Il giro di prostituzione gestito col call center

L'attività veniva pubblicizzata su siti Internet a sfondo sessuale, dove le prestazioni venivano offerte senza nemmeno troppi giri di parole. Quando il cliente chiamava al numero indicato, convinto di parlare con la ragazza dell'annuncio, aveva invece a che fare col call center: la "centralinista" contrattava la tariffa, che andava dai 30 agli 80 euro, e dopo aver controllato sugli schermi collegati a telecamere la disponibilità delle varie case di appuntamento smistava il cliente verso quella più vicina o quella libera. Il call center si trovava a Napoli, nella zona del Vasto, dove risiedono le due sorelle, mentre gli appartamenti erano su tutto il territorio italiano: province di Benevento, Avellino, Salerno, Sassari e Cosenza.

L'ordinanza, emessa dal gip del Tribunale di Napoli su richiesta della Procura della Repubblica locale, retta da Aldo Policastro, è stata eseguita dai carabinieri della Compagnia di Montesarchio tra Napoli e Telese Terme (Benevento). Le due donne, raggiunte da custodia cautelare in carcere, sono accusate di associazione per delinquere finalizzata allo sfruttamento della Prostituzione, coltivazione di sostanza stupefacente del tipo marijuana, furto, ricettazione, sostituzione di persona, favoreggiamento della permanenza illegale nel territorio dello Stato.

Gli altri quattro sono una coppia residente nella Valle Telesina e due stranieri residenti a Napoli, per i quali sono stati disposti gli arresti domiciliari; rispondono di favoreggiamento. Alcuni degli indagati sono inoltre accusati di avere percepito senza averne il diritto il reddito di cittadinanza.

Documenti sequestrati alle ragazze

Alle ragazze vittime delle due, arrivate in Italia probabilmente con la prospettiva di un lavoro nelle attività riconducibili alle comunità cinesi, veniva sequestrato il passaporto, impedendo così che potessero fuggire.
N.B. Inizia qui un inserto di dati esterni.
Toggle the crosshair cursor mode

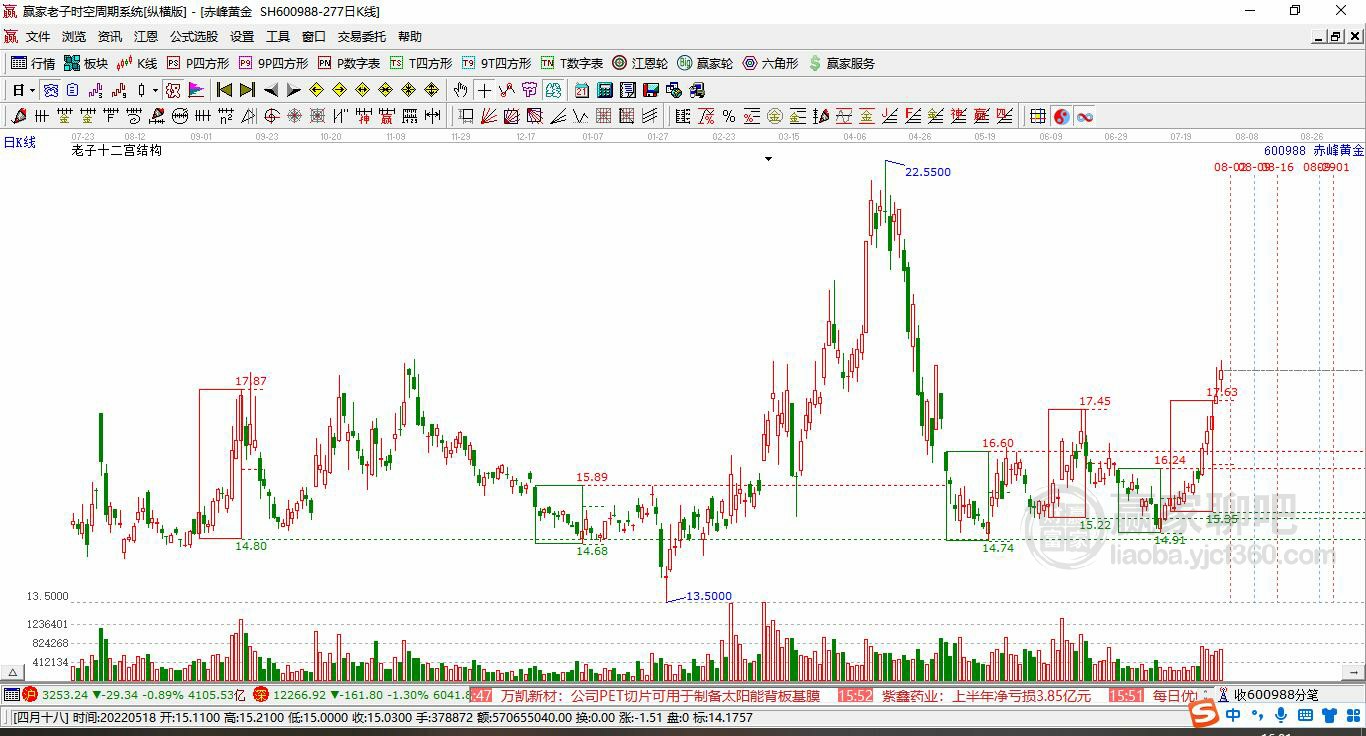pyautogui.click(x=484, y=90)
Inoltre, venivano trasferite spesso da un appartamento all'altro: un sistema per "variare l'offerta" ma, soprattutto, per tagliare sul nascere qualsiasi legame col territorio, evitare che stringessero contatti con persone del posto e tenerle perennemente in stato di emarginazione e quindi in balìa dell'organizzazione.

La droga durante il lockdown

Le indagini dei carabinieri sono durate dal settembre 2020 al maggio 2021. I guadagni limitati a quel periodo, che si evincono da "libri mastro" e documentazione cartacea sequestrati, sono stati di centinaia di migliaia di euro; è verosimile che quindi complessivamente siano stati di diversi milioni.

L'organizzazione coltivava anche stupefacenti, attività che secondo gli investigatori avrebbe avviato proprio col lockdown, probabilmente per arginare le ripercussioni dei divieti agli spostamenti sulla prostituzione. Nel febbraio 2021 i militari avevano individuato un capannone di Puglianello, in provincia di Benevento, dove venivano custoditi 1.350 piante e 54 chilogrammi di marijuana già essiccata; la coltivazione avveniva nelle vicinanze, in un terreno affittato.

Altra droga è stata rinvenuta a Napoli, nel corso delle perquisizioni, nelle disponibilità di una delle sorelle. Su questo aspetto sono in corso ulteriori indagini: la marijuana rinvenuta non era ancora divisa in dosi, circostanza che farebbe ritenere che sarebbe stata venduta all'ingrosso; non si esclude al momento che fosse destinata a spacciatori interni alle comunità cinesi.